Luisa, good to hear from you!  And good to hear you're doing well.

"In the realm of contracting is limiting my driving because I don't see or hear as well and don't react as quickly and I no longer drive after dark."  Hey, I'm 'only' 62, and all that applies to me too!  :-)  Although I do drive after dark if I have to.  The nice thing about being part of the 'older set' is that no one else wants to drive after dark either, so most of our activities and parties are during the day.

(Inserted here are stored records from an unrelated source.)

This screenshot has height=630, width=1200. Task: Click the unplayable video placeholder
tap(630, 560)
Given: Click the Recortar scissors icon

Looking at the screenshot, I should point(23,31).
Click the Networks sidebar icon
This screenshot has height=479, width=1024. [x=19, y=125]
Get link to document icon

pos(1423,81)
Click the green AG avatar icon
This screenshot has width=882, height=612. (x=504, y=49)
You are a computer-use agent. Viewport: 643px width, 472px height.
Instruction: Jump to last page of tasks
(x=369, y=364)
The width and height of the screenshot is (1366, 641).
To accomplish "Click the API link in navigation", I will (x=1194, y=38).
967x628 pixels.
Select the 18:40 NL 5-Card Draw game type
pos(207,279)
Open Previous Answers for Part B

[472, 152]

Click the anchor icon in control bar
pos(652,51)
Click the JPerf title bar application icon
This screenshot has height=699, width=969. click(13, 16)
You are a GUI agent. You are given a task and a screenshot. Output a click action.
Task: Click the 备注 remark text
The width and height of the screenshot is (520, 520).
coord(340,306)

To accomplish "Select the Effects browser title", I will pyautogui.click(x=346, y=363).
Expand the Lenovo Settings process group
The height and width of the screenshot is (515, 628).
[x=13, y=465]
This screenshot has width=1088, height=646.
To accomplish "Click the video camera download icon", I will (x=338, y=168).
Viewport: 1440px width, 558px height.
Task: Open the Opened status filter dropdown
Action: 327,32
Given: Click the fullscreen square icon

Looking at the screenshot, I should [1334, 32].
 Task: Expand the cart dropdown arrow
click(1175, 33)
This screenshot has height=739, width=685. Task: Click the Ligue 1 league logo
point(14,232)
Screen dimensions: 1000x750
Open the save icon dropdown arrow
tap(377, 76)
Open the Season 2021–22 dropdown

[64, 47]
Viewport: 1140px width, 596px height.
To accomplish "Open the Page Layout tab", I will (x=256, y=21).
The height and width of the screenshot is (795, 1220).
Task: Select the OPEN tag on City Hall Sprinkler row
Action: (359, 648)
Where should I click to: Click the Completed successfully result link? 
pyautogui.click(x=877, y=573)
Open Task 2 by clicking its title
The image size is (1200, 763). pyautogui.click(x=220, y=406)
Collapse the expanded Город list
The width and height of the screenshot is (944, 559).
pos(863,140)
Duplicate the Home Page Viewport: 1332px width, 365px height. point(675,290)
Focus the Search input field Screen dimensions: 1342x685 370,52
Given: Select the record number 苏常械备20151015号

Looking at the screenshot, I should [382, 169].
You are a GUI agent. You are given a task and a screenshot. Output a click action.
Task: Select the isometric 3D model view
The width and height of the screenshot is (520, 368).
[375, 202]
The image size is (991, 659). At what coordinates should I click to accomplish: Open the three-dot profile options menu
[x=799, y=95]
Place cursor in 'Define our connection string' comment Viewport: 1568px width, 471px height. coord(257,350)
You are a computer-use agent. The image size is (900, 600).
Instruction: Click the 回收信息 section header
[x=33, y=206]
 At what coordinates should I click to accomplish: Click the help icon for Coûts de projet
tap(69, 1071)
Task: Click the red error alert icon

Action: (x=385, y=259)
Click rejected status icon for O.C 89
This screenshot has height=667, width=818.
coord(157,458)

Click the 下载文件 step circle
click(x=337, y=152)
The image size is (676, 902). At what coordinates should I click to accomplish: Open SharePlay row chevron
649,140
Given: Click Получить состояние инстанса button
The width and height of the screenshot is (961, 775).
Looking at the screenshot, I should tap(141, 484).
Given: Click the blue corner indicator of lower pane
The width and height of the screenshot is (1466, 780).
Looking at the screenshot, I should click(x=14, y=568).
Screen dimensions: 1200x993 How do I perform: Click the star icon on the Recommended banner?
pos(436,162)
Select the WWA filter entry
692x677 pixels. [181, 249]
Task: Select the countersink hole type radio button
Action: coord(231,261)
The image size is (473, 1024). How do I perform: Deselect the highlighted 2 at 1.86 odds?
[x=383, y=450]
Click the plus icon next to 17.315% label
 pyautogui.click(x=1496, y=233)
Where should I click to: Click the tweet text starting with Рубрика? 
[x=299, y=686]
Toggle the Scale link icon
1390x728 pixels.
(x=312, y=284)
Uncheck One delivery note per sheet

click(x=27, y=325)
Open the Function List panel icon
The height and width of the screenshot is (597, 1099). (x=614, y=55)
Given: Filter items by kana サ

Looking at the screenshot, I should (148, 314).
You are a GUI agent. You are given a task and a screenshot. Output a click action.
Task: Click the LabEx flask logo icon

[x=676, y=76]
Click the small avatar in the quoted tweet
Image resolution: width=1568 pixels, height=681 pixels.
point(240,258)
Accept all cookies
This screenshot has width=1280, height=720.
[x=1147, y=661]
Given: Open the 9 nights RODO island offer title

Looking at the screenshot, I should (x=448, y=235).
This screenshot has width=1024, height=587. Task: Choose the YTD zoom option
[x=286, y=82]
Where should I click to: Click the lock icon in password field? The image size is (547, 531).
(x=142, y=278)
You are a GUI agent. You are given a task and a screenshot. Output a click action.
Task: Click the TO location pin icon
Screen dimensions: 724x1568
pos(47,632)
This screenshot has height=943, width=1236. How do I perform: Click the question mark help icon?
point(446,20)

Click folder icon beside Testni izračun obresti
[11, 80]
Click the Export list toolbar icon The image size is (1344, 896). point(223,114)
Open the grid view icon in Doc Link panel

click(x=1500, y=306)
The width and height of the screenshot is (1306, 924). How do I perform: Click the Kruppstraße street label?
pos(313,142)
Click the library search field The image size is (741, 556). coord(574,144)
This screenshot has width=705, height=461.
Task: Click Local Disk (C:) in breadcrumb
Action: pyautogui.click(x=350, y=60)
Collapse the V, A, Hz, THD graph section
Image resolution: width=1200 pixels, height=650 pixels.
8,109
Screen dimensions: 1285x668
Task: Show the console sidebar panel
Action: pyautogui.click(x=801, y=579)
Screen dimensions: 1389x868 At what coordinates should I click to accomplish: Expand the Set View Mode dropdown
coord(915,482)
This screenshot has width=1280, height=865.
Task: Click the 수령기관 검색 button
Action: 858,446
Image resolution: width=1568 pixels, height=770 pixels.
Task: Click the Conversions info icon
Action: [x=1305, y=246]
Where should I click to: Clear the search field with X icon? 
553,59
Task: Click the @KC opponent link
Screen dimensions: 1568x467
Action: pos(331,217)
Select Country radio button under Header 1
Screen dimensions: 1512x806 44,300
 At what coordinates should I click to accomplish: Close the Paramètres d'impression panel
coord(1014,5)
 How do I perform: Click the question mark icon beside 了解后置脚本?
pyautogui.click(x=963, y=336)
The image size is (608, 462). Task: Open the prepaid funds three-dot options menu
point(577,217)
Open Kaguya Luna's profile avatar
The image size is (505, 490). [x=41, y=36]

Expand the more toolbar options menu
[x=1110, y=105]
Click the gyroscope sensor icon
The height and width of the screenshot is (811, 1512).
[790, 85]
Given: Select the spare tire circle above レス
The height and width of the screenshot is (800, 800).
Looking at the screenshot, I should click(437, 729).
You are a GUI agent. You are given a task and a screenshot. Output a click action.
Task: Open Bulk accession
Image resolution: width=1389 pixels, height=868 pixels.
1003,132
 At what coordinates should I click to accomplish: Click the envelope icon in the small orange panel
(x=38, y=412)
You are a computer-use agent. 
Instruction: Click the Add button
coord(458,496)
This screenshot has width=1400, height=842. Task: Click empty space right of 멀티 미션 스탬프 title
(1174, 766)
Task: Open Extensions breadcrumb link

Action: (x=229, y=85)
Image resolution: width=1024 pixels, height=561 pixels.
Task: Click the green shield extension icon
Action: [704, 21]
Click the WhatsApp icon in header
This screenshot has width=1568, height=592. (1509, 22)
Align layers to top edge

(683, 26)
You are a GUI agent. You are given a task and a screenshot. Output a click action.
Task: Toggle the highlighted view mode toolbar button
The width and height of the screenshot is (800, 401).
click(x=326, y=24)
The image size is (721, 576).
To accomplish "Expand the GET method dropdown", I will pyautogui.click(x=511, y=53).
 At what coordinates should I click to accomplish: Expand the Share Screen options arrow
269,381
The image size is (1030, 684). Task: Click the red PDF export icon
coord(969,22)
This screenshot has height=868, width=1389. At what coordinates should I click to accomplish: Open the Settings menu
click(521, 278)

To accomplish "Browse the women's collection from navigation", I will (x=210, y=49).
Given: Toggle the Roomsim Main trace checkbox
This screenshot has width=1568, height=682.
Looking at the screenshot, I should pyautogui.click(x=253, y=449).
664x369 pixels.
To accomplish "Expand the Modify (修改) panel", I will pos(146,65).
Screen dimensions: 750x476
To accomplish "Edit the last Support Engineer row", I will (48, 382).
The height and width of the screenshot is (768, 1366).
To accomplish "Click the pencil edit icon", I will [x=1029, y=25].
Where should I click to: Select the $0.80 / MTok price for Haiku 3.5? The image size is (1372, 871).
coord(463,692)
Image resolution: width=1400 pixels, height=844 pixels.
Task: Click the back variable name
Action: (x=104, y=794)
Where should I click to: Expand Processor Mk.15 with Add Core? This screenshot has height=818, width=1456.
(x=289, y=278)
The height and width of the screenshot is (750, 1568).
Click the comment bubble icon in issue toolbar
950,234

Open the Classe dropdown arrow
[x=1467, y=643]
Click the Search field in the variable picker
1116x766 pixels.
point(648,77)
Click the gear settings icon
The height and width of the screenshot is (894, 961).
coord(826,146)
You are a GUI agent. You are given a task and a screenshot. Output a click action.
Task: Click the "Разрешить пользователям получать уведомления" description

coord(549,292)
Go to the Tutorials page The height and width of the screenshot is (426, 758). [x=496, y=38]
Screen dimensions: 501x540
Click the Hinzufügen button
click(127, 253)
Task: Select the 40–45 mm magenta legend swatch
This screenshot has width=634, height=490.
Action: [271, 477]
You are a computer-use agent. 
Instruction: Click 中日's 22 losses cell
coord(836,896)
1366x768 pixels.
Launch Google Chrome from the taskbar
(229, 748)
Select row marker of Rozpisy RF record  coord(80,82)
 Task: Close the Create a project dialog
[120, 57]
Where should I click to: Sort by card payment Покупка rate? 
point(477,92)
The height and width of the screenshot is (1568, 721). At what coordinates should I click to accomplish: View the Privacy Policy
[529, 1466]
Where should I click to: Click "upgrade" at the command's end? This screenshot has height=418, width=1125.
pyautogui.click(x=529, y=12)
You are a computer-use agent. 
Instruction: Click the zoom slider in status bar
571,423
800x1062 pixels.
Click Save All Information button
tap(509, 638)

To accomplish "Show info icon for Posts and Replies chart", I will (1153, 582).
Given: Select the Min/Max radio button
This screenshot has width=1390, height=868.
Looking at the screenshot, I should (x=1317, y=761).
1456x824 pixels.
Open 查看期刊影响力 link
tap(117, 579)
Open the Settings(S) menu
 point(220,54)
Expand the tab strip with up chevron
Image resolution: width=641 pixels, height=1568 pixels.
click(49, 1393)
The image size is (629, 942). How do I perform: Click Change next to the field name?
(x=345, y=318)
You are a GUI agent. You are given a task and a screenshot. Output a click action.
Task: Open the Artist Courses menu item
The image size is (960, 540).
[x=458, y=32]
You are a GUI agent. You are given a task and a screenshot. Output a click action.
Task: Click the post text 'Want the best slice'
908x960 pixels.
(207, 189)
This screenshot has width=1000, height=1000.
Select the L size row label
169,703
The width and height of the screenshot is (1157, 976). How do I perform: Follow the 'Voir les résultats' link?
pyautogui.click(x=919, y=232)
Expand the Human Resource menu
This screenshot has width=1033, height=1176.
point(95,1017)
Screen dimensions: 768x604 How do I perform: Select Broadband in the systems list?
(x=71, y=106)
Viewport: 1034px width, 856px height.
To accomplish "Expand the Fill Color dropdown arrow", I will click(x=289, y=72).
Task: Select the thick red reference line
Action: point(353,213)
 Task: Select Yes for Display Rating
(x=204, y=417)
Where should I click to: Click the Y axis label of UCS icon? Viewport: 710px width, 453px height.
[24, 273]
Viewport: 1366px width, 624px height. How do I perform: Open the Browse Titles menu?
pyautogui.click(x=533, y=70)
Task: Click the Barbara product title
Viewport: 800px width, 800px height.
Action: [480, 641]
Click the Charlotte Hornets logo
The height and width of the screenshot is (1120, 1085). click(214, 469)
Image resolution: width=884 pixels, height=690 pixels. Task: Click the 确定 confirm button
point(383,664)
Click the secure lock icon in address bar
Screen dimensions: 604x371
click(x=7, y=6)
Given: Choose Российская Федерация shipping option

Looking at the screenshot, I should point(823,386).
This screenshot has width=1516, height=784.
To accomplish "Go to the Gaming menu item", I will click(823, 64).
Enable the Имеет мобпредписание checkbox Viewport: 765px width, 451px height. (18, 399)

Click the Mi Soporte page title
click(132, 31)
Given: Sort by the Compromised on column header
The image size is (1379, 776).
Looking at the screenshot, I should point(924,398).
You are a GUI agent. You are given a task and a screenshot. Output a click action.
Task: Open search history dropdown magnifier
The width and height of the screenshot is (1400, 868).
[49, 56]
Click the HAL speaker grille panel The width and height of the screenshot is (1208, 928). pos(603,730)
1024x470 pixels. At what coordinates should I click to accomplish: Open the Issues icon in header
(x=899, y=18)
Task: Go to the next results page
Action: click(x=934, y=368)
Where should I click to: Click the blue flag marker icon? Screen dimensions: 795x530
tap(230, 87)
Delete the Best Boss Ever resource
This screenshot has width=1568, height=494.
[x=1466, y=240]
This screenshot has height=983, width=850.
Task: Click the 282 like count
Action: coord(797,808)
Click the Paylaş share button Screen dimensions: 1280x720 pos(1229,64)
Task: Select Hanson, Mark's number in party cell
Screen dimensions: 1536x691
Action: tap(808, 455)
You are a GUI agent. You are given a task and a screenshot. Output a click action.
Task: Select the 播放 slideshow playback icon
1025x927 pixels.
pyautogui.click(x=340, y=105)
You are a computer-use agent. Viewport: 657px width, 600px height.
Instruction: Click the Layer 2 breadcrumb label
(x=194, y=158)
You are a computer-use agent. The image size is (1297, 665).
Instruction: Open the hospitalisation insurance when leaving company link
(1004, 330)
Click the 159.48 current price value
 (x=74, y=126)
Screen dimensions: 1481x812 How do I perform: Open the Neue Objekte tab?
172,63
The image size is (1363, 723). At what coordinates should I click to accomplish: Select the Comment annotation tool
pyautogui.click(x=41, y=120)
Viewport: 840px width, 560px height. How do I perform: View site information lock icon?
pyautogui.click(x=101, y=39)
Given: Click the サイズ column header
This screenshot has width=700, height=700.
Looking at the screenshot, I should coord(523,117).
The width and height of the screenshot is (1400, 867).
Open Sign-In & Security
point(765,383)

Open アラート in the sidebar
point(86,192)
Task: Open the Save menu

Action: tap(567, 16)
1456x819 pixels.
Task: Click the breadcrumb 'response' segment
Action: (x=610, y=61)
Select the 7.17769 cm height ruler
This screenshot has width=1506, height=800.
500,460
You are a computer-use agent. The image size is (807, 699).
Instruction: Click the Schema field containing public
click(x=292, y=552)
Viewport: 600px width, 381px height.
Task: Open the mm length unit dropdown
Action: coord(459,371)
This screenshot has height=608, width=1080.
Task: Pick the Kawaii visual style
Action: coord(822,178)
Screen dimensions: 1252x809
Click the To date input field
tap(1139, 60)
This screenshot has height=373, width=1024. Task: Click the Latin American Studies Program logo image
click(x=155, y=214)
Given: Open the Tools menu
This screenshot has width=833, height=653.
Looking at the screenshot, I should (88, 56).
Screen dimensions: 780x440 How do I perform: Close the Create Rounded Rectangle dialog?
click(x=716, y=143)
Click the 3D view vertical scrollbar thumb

Funny you should mention 'getting ready to die'.  I belong to another web site group, and we're discussing that very thing right now.  Avidly.  About 12+ of us.  And the big surprise -- besides discussing a topic that is hardly popular (we talk about sex lives far more readily than we talk about dying and death LOL) -- is the difference in perspectives.  There's a big difference from people in their 50s, 60s, 70s, and we even have one lady who is 85 and a young man in his early 20s (who, judging by his posts, obviously knows nothing about aging, dying and death LOL).  It's been going on over a week now and has been very interesting, and there's even been a good amount of genuine humor.  Because, God knows, as we age, we'd better have a good sense of humor or we're in deep, well, you know.  :-)  How about 'deep mud'?   ;D

But I know you know that you've been living on 'borrowed time' for a long time now.  We are so fortunate if we reach 60 in good health.  And we know that much younger people die from illness and accidents everyday.  Age is not the only factor in dying and death -- but it is a far greater sure bet, and it's so nice to be able to prepare.  It's also so nice to not be afraid.

BTW, I wrote where you live and asked them for some information.  I've been 'looking around' for the past year.  Just to get an idea of cost, amenities, weather in other states.  As I watch friends and neighbors having to work until the day they die, I am so profoundly grateful for being in the situation I'm in.  Of course, that could all change in an instant.  [And the global economic situation is the other board's next topic.]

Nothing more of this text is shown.